_ТЕКСТ УПРАЖНЕНИЯ_

★ ★ ★ ★

Почему же Чехов дал рассказу другое заглавие? Ведь чтобы устранить автобиографические «источники», достаточно было и подзаголовка — «Рассказ художника». Да и оставь он первоначальное заглавие, читатели прекрасно поняли бы, о ком, о чем идет речь в произведении. Насколько нам известно, никому не приходило в голову считать автобиографической повесть «Моя жизнь» только потому, что в заглавии есть «Моя»...
Видимо, дому с мезонином отведена в рассказе какая-то особая роль: иначе зачем было его выносить в заглавие? Но что это за роль? С ответа на этот вопрос и начнем наше движение по «лабиринту сцеплений».
Художник живет в имении Белокурова. «Обреченный судьбой на праздность», он «не делал решительно ничего»: иногда «уходил из дому и до позднего вечера бродил где-нибудь». Однажды художник «нечаянно забрел в какую-то незнакомую усадьбу». Он пошел по «мрачной красивой аллее», образованной двумя рядами «старых, тесно посаженных, очень высоких елей... Было тихо, темно, и только высоко на вершинах кое-где дрожал яркий золотой свет и переливал радугой в сетях паука. Сильно, до духоты пахло хвоей». Потом он «повернул на длинную липовую аллею. И тут тоже запустение и старость; прошлогодняя листва печально шелестела под ногами, и в сумерках между деревьями прятались тени. Направо, в старом фруктовом саду, нехотя, слабым голосом пела иволга, должно быть тоже старушка». Но вот липы кончились, и художник «прошел мимо белого дома с террасой и с мезонином».

★ ★ ★ ★

_ЗАДАНИЯ_
- 1) В чьем имении живет художник, согласно тексту упражнения?
- 2) Продолжите текст о заглавии чеховского рассказа, начиная сразу после его последнего предложения.
Строки набора данных никак не связаны с текстом упражнения.

_ФРАГМЕНТ НАБОРА ДАННЫХ_
★ ★ ★ ★

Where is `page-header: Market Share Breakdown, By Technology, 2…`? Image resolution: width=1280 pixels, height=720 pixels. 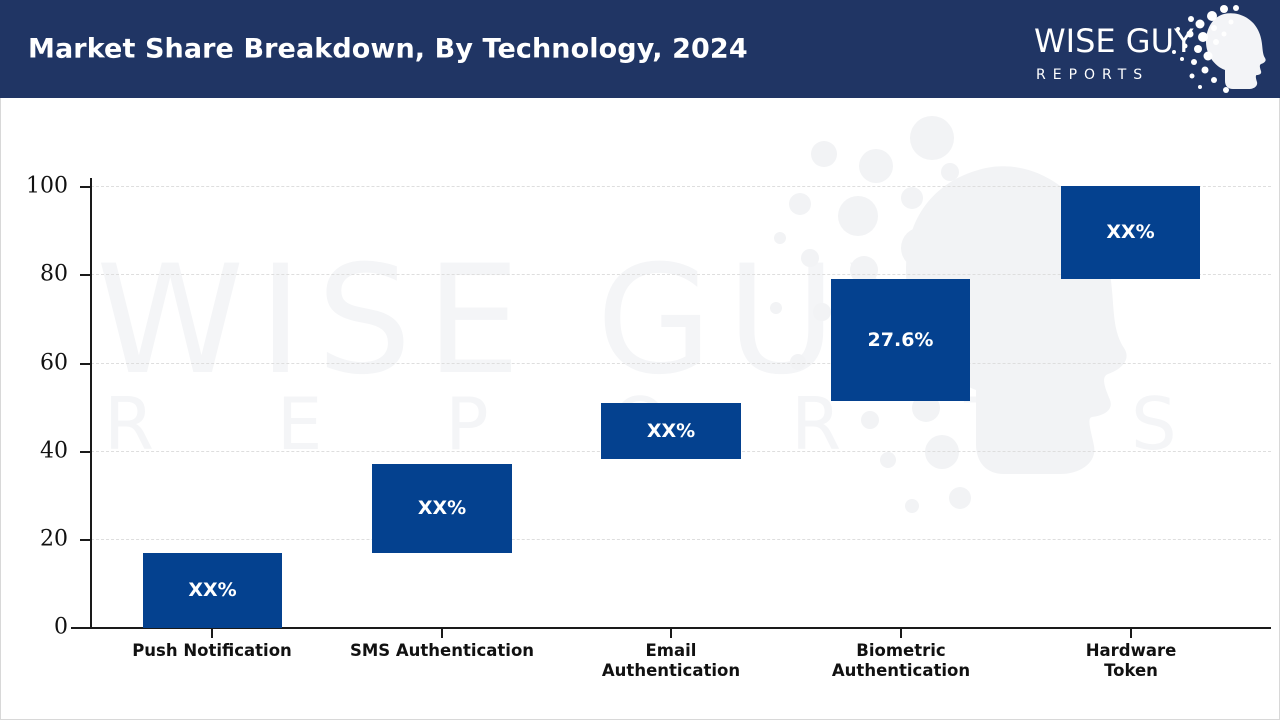 page-header: Market Share Breakdown, By Technology, 2… is located at coordinates (640, 49).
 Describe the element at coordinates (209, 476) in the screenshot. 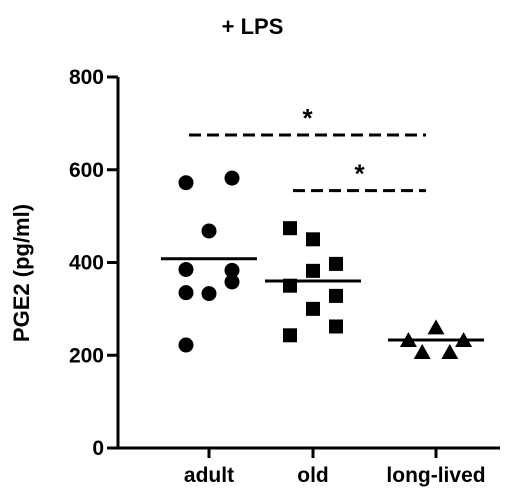

I see `x-tick-label: adult` at that location.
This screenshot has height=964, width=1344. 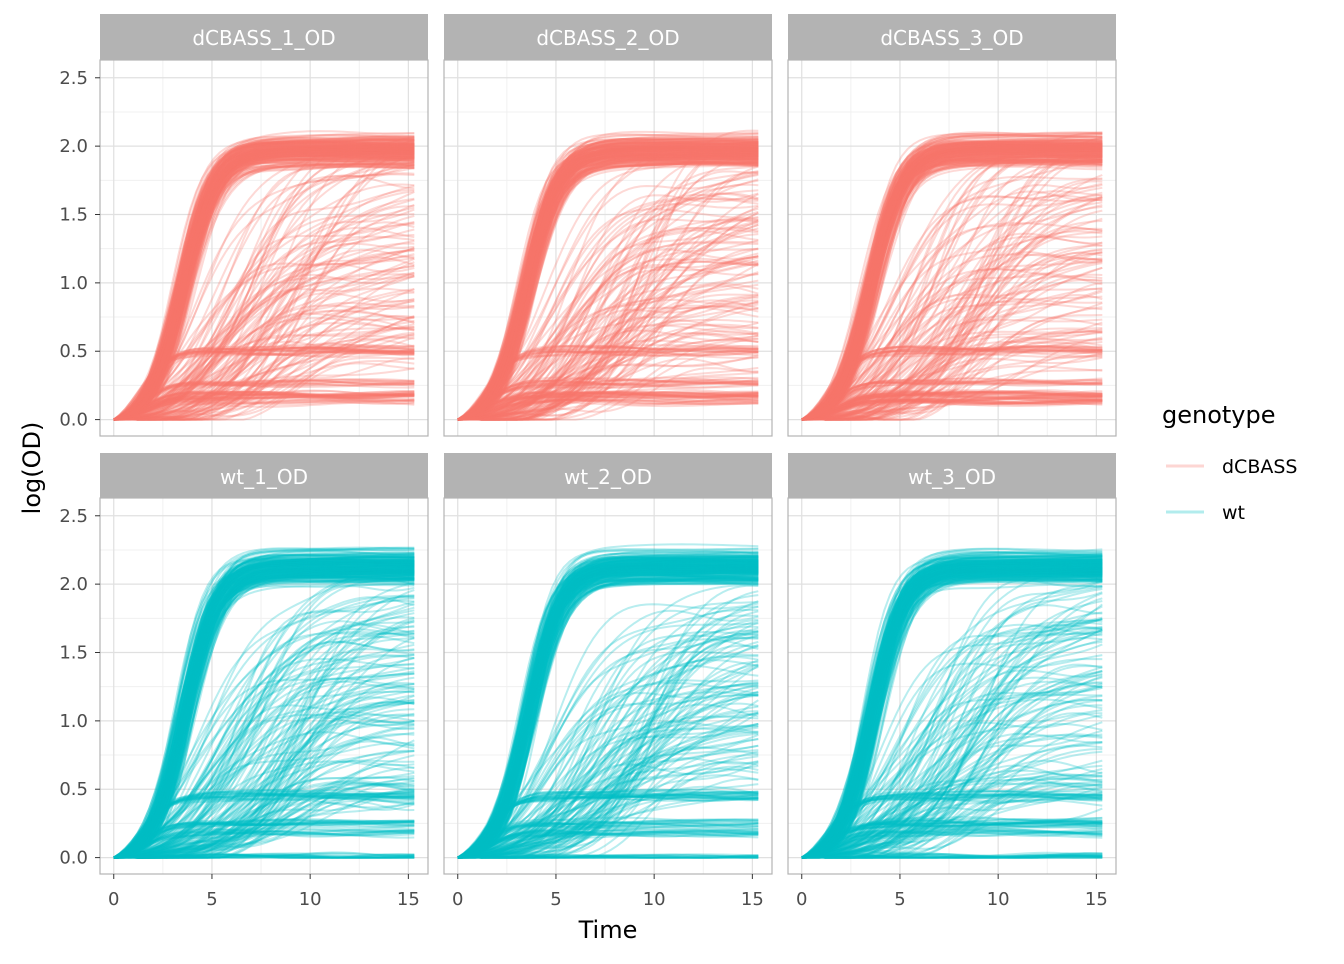 I want to click on panel-border, so click(x=264, y=248).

★ ★ ★ ★

_ОТВЕТЫ ПО ПОРЯДКУ_
- 1) В имении Белокурова.

- 2)
Позже, когда художник познакомится с Волчаниновыми и станет бывать «в этом небольшом уютном доме, в котором не было на стенах олеографий и прислуге говорили «вы», он привыкнет и полюбит сидеть на нижней ступени террасы. Если бы сам художник не обратил нашего внимания на интеллигентную атмосферу, царящую в доме, мы о нем ничего, кроме того, что он белый и с террасой, так и не узнали бы. И как тут не вспомнить ту обстоятельную скрупулезность, с какой рассказывает о домах своих героев Гоголь! Мы видим кабинет Манилова, мебель в его гостиной, мы знаем всё о комнате, отведенной Чичикову для ночлега в доме Коробочки: «...комната была обвешана старенькими полосатыми обоями; картины с какими-то птицами; между окон старинные маленькие зеркала с темными рамками в виде свернувшихся листьев, и за всяким зеркалом были или письмо, или старая колода карт, или чулок; стенные часы с нарисованными цветами на циферблате...» А дом Собакевича? «Было заметно, что при постройке его зодчий беспрестанно боролся со вкусом хозяина. Зодчий был педант и хотел симметрии, хозяин — удобства и, как видно, вследствие того заколотил на одной стороне все освещающие окна и провертел на место их одно, маленькое, вероятно понадобившееся для темного чулана».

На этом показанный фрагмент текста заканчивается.